The Federal Capital Territory Administration has disbursed January salaries to its workers along with an instalment towards outstanding arrears of the 2023 provisional wage award, a move highlighted by a senior aide to Minister Nyesom Wike as evidence of progress in addressing long-standing labour concerns.
Lere Olayinka, Senior Special Assistant on Public Communications and Social Media to the FCT Minister, disclosed the payments in a statement posted on his X handle on Sunday evening. He stated that workers received their January salaries the previous Friday, accompanied by payment for one month of the five-month arrears owed under the wage award.
According to Olayinka, the administration has now cleared two months of these arrears in total, with the remaining three scheduled for release alongside the February, March and April salaries.
The provisional wage award, a N35,000 monthly increment for certain categories of federal workers, originated from an October 2023 agreement between the federal government and organised labour. It was designed as a six-month palliative to ease the impact of fuel subsidy removal announced earlier that year by President Bola Tinubu, while negotiations continued towards a new national minimum wage.
Although the N70,000 minimum wage was eventually signed into law in July 2024, implementation challenges and delayed payments of the temporary award created arrears in several federal agencies and entities, including the FCT Administration. Reports indicate that more than 20 states either halted the award entirely or failed to implement it fully, contributing to widespread discontent among workers.
In the FCT, tensions escalated when workers under the Joint Union Action Committee embarked on an indefinite strike starting January 19, 2026, citing 14 unresolved demands. Chief among these were the five-month wage award arrears, promotion backlogs, non-remittance of deductions and other welfare issues.
The industrial action disrupted services across the territory until the National Industrial Court, on January 27, 2026, granted a motion by Minister Wike ordering suspension of the strike. The court adjourned the substantive matter to March 25, 2026, for further hearing.

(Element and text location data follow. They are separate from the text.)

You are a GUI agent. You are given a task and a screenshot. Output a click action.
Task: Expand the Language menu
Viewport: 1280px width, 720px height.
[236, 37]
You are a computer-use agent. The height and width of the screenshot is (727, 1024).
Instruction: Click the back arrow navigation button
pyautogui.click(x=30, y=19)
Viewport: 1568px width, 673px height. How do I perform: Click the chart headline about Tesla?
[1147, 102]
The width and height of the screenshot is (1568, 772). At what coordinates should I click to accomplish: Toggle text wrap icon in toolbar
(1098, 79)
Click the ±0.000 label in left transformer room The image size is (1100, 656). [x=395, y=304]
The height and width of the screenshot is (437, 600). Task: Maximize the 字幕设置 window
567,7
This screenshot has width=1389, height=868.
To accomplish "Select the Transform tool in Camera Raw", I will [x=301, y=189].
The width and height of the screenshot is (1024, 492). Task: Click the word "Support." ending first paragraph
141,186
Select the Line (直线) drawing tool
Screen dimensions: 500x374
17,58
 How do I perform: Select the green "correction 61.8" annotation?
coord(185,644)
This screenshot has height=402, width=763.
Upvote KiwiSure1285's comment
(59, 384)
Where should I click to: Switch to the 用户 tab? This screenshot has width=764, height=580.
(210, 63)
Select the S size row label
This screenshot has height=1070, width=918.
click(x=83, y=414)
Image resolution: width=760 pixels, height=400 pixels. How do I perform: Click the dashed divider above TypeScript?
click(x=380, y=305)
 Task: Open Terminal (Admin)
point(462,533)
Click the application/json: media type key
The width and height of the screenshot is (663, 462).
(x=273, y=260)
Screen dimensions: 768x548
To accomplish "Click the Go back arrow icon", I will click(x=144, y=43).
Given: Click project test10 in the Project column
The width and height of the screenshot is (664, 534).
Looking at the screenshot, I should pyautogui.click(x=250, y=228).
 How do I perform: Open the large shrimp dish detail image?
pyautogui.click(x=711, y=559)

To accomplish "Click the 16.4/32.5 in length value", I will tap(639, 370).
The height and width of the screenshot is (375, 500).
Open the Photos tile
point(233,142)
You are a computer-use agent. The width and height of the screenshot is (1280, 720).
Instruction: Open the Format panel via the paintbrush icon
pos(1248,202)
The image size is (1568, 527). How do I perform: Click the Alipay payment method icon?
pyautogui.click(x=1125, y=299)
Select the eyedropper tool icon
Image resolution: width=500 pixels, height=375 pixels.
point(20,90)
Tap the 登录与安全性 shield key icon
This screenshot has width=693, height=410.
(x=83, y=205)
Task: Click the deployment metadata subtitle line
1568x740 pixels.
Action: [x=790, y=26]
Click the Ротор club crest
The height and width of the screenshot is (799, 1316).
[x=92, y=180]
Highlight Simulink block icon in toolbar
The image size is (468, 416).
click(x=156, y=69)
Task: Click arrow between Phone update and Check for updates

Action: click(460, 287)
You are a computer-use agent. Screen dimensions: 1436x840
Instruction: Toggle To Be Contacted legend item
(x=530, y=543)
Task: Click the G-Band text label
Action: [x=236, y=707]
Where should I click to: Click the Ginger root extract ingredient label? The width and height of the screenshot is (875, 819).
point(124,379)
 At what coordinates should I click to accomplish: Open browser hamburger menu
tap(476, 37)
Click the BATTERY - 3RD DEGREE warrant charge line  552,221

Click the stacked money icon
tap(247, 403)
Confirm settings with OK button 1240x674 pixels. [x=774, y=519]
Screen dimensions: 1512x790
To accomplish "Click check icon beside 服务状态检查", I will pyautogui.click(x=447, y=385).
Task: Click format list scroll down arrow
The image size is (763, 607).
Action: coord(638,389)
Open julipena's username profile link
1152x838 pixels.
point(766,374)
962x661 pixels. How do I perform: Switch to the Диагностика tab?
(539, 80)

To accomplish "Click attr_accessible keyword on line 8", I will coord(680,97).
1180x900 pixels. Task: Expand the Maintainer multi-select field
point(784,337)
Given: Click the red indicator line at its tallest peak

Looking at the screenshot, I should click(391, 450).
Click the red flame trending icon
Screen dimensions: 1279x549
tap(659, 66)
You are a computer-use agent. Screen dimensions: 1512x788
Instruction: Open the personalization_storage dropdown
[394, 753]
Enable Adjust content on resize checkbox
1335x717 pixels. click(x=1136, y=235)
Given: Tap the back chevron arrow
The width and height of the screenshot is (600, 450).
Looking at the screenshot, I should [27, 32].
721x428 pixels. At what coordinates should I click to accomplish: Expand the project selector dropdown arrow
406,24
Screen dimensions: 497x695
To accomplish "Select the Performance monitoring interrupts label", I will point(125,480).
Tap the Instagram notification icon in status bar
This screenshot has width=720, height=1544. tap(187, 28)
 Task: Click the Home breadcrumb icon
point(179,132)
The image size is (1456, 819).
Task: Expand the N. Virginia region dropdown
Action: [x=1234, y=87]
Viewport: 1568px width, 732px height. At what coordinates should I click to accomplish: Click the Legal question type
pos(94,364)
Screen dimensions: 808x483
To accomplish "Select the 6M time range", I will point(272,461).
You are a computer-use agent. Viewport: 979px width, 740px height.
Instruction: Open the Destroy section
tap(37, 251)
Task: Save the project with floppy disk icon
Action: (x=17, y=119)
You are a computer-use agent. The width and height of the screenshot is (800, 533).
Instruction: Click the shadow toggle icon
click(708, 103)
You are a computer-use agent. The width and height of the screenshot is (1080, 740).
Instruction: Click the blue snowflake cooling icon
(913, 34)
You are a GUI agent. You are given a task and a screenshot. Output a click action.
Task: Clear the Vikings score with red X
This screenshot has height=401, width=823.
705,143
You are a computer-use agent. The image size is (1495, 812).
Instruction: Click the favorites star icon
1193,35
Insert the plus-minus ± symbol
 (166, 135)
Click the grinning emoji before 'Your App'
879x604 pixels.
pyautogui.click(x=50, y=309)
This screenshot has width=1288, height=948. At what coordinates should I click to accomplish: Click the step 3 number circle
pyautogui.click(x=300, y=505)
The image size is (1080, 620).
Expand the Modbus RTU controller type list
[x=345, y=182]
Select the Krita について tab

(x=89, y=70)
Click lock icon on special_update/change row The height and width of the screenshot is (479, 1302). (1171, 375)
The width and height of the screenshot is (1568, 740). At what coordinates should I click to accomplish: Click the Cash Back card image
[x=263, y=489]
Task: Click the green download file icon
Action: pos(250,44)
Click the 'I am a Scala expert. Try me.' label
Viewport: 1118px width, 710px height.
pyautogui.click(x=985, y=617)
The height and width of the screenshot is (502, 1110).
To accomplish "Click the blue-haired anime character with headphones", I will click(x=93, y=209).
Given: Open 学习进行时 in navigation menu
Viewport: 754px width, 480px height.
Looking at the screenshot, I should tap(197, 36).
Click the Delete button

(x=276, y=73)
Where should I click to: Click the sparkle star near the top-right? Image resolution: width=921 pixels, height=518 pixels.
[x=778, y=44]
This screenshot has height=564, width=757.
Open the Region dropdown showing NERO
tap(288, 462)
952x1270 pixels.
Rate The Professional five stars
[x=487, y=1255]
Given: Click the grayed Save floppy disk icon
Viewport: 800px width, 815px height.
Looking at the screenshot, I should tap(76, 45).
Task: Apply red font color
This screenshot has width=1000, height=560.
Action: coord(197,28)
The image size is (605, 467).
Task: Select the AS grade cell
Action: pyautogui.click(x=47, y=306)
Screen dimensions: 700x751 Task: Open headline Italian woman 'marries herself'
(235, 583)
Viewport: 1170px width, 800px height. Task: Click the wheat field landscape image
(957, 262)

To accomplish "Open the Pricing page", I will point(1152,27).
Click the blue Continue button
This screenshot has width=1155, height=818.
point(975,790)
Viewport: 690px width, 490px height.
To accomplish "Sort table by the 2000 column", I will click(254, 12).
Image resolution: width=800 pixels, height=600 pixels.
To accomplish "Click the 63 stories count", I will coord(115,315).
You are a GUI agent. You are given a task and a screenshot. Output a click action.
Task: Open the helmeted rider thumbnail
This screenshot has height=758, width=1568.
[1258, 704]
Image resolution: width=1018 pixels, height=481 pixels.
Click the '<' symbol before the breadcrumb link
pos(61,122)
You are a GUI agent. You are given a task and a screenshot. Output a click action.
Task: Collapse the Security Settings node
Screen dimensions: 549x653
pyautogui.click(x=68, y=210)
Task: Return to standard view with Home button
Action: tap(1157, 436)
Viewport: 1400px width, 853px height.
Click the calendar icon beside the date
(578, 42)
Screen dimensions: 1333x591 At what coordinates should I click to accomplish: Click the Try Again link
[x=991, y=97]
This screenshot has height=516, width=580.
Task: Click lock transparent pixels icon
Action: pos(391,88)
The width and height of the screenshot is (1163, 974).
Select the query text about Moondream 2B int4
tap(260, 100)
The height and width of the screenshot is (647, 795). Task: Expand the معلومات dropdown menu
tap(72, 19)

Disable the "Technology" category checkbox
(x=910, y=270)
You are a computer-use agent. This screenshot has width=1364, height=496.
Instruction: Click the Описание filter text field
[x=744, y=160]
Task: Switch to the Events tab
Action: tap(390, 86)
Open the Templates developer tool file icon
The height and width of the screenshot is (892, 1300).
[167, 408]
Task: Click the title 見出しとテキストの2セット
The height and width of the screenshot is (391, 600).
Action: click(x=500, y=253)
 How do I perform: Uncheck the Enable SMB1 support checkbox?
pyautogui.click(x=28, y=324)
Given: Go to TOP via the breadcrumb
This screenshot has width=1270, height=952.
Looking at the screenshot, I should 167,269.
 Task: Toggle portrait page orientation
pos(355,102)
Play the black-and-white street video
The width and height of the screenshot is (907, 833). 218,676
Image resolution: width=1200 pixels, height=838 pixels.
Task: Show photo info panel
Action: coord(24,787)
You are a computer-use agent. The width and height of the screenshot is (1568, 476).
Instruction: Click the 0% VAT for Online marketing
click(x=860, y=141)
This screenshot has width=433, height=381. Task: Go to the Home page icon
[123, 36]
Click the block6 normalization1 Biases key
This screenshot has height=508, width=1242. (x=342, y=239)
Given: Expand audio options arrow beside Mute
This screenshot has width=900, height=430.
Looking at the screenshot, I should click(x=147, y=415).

Union leaders Rifkatu Iortyer and Abdullahi Saleh subsequently filed an application at the Court of Appeal, seeking leave to challenge the lower court’s decision and a stay of execution. The motion, handled by senior advocates including Femi Falana, argued that enforcing the suspension order could prejudice the appeal.
The Nigeria Labour Congress and Trade Union Congress, in a joint response, described the industrial court ruling as one-sided and accused the FCT Minister of worker intimidation. The unions reaffirmed solidarity with the staff and urged them to remain resolute.
Olayinka, however, questioned the NLC’s decision to mobilise workers across sectors for a planned protest on Tuesday, noting that FCTA staff had reported for duty on Wednesday, Thursday and Friday of the previous week and were expected to resume normally on Monday.
He pointed out that FCTA workers continued their duties despite the outstanding arrears, while the labour centre had not taken similar action against states with more severe non-compliance on the wage award.
The latest payments, including approval of over N12 billion for January salaries as reported in official circles, mark the administration’s stated commitment to gradually clearing the backlog. Earlier acknowledgements from groups such as FCT doctors had praised settlements of related allowances, including 13 months of hazard pay.
This episode reflects broader patterns in Nigeria’s labour landscape, where disputes over wage implementation and arrears have frequently led to industrial actions, court interventions and negotiated settlements since the 2023 economic reforms. The FCT, as a federal entity directly overseen by the presidency through the minister, has seen recurring tensions over worker welfare, with previous strikes affecting primary education and health services in recent years.